La ruta del despotismo

22/09/2025 04:02
    Para los trumpistas, el culpable de la muerte de Kirk no es el asesino que está en la cárcel, sino la izquierda que controla noticieros, hace películas y da clases en las universidades.

    Estados Unidos no solamente sigue puntualmente el libreto populista de la erosión democrática. Bajo la segunda Presidencia de Donald Trump se ha convertido en vanguardia de la autocratización. Su peso en el mundo lo convierte en faro del nuevo despotismo.

    El pluralismo, la legalidad, el debate, los centros de pensamiento, la tolerancia, el sentido mismo de la convivencia se destruyen a una velocidad extraordinaria.

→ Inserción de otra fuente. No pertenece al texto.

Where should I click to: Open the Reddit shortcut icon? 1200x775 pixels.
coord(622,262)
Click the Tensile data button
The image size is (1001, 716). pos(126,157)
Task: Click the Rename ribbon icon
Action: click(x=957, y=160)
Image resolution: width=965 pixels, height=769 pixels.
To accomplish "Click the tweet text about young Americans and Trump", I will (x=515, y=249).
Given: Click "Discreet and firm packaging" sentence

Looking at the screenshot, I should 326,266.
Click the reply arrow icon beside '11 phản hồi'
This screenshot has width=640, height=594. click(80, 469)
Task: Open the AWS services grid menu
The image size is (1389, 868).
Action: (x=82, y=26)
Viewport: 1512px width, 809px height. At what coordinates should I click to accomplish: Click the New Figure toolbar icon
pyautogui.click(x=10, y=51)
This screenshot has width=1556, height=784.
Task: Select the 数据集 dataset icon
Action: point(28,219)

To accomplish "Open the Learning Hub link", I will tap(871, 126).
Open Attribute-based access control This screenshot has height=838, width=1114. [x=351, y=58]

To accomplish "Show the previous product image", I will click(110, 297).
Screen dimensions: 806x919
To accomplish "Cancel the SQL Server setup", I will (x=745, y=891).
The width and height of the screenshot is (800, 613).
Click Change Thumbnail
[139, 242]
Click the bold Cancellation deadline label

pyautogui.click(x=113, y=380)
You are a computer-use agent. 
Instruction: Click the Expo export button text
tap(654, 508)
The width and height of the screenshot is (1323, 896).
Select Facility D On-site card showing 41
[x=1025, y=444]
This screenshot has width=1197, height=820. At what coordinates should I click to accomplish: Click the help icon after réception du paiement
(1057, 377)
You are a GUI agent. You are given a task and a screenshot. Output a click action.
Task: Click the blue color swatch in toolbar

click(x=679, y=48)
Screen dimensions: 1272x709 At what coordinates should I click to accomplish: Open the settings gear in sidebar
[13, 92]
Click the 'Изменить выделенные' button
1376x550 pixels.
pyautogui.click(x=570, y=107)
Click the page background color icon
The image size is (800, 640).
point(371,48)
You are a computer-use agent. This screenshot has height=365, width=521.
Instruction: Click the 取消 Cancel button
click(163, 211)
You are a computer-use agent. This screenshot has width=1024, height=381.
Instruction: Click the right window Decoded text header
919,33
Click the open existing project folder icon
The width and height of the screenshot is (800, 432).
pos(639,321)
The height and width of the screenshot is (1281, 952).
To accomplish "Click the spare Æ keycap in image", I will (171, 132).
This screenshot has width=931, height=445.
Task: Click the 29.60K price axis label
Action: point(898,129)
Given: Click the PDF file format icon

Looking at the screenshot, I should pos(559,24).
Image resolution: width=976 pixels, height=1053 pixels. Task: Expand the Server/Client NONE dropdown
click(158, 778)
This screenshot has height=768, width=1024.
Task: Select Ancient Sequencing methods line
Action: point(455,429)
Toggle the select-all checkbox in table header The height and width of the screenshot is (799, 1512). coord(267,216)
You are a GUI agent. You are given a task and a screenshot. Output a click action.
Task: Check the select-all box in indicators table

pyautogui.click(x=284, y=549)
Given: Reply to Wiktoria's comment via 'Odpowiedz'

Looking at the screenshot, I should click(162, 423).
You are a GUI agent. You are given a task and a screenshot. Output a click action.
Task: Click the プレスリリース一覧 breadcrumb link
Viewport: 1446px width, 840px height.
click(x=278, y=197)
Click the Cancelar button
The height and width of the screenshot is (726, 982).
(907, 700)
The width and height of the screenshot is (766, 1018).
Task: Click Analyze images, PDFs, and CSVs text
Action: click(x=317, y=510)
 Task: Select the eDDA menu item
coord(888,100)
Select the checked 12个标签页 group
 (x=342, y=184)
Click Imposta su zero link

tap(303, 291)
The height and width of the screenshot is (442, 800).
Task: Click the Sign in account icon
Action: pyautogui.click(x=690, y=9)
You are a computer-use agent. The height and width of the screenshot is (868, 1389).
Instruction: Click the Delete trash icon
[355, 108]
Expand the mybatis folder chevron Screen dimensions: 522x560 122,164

    La libertad de prensa se encuentra bajo acoso; las grandes corporaciones se rinden a las intimidaciones del poder; los despachos de abogados renuncian a representar causas incómodas; algunos jueces resisten y otros se entregan a la voluntad presidencial.

    Las universidades sienten el embate de un gobierno hostil y, en su mayoría, se disponen a acomodarse al nuevo orden. Desde el púlpito presidencial se construye una política que renuncia a la razonabilidad de las reglas, a la negociación y al acuerdo. Dictado salvaje de antojos y amenazas.

    El trato con el mundo se desentiende de las normas y los foros. Los últimos días han condensado el drama de la destrucción democrática en Estados Unidos. La convivencia entre los distintos se hace cada vez más difícil. Los espacios para la crítica y la risa y se angostan. La violencia, en su expresión más radical, es decir, exterminio físico del otro, se hace presente.

    Una bala terminó con la vida de un hombre que representaba la vehemencia ideológica de la nueva clase gobernante. La censura abierta y descarada es aviso de la determinación de silenciar a los enemigos.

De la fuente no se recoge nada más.